- [THE TASK]
Format the entries from the line containing "Task: Open the Tools menu" through the line containing "click(923, 612)" as a Markdown table with the columns Row and Entry. Leave out blank lines, and give each remaining line a row number.
------------
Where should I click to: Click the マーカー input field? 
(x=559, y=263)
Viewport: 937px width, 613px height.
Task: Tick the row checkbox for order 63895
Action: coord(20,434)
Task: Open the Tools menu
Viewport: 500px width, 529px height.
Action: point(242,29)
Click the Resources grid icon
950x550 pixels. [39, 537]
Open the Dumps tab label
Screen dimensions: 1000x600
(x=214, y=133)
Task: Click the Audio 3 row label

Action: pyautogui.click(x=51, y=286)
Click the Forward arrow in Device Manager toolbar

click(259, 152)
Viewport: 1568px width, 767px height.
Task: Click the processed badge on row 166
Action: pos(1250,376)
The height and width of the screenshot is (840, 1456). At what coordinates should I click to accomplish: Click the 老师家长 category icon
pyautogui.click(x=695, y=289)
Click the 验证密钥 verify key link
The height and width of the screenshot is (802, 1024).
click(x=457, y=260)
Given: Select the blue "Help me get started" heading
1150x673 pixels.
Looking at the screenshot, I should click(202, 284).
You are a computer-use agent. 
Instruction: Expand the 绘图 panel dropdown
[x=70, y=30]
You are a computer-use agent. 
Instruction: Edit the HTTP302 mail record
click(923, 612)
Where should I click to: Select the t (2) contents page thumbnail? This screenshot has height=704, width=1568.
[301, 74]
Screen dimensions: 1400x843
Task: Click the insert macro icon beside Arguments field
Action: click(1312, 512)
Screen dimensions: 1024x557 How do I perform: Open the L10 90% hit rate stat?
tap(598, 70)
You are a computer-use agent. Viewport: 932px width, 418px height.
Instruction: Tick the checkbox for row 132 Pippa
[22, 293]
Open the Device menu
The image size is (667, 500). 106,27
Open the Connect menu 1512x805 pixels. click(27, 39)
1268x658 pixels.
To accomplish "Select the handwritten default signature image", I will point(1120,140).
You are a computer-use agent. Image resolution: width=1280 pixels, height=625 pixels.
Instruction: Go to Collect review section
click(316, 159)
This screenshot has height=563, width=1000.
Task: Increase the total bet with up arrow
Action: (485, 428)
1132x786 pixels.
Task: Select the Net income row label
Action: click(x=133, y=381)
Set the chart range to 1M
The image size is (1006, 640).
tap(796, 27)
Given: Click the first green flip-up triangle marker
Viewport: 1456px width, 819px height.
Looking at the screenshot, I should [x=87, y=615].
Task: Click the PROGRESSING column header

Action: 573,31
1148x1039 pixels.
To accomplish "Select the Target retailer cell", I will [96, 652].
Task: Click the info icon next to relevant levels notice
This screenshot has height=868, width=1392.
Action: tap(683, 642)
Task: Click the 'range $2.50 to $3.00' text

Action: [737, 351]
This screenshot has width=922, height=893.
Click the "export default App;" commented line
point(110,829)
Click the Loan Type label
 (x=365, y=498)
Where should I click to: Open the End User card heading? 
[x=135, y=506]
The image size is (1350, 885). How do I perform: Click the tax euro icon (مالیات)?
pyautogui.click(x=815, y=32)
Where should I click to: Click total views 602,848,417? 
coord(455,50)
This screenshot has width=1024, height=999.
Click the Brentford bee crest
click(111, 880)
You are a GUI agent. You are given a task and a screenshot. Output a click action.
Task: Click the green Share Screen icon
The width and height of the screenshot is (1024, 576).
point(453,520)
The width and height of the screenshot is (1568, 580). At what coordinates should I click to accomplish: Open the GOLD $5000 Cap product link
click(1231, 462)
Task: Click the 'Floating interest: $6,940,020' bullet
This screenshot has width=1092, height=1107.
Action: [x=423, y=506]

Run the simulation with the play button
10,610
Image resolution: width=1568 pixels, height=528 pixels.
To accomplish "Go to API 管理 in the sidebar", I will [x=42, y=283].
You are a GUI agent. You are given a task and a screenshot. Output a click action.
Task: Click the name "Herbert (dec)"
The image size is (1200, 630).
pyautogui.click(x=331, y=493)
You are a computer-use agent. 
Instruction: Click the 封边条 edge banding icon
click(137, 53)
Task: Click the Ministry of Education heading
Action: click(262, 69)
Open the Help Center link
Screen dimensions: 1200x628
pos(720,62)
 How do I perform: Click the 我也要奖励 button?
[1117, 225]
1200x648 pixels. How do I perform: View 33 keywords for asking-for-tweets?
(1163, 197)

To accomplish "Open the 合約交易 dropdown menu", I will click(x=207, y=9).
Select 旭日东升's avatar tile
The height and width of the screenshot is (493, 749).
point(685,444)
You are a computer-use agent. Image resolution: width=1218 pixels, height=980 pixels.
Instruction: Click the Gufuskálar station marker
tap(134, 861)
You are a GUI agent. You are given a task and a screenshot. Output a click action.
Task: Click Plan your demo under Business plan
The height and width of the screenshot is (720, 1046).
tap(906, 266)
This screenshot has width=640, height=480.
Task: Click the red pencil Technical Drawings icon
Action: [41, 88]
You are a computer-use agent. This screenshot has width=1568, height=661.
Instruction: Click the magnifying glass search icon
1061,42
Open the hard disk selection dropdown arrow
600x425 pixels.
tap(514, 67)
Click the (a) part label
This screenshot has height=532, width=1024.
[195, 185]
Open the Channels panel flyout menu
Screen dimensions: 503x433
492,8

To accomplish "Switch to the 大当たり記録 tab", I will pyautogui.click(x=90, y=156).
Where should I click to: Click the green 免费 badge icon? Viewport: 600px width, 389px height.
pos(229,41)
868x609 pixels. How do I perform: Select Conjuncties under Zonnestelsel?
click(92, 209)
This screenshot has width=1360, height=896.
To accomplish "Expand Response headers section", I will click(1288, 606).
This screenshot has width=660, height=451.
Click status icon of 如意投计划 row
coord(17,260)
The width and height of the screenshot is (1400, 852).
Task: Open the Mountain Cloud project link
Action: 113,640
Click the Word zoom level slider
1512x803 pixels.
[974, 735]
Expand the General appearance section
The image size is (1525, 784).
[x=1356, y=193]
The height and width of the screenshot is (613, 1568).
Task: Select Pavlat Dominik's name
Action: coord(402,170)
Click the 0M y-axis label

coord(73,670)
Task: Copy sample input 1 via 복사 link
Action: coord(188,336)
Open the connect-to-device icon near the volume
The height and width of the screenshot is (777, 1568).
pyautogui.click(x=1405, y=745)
------------
- [SOLUTION TO THE EXERCISE]
| Row | Entry |
|---|---|
| 1 | Task: Open the Tools menu |
| 2 | Viewport: 500px width, 529px height. |
| 3 | Action: point(242,29) |
| 4 | Click the Resources grid icon |
| 5 | 950x550 pixels. [39, 537] |
| 6 | Open the Dumps tab label |
| 7 | Screen dimensions: 1000x600 |
| 8 | (x=214, y=133) |
| 9 | Task: Click the Audio 3 row label |
| 10 | Action: pyautogui.click(x=51, y=286) |
| 11 | Click the Forward arrow in Device Manager toolbar |
| 12 | click(259, 152) |
| 13 | Viewport: 1568px width, 767px height. |
| 14 | Task: Click the processed badge on row 166 |
| 15 | Action: pos(1250,376) |
| 16 | The height and width of the screenshot is (840, 1456). At what coordinates should I click to accomplish: Click the 老师家长 category icon |
| 17 | pyautogui.click(x=695, y=289) |
| 18 | Click the 验证密钥 verify key link |
| 19 | The height and width of the screenshot is (802, 1024). |
| 20 | click(x=457, y=260) |
| 21 | Given: Select the blue "Help me get started" heading |
| 22 | 1150x673 pixels. |
| 23 | Looking at the screenshot, I should click(202, 284). |
| 24 | You are a computer-use agent.  |
| 25 | Instruction: Expand the 绘图 panel dropdown |
| 26 | [x=70, y=30] |
| 27 | You are a computer-use agent.  |
| 28 | Instruction: Edit the HTTP302 mail record |
| 29 | click(923, 612) |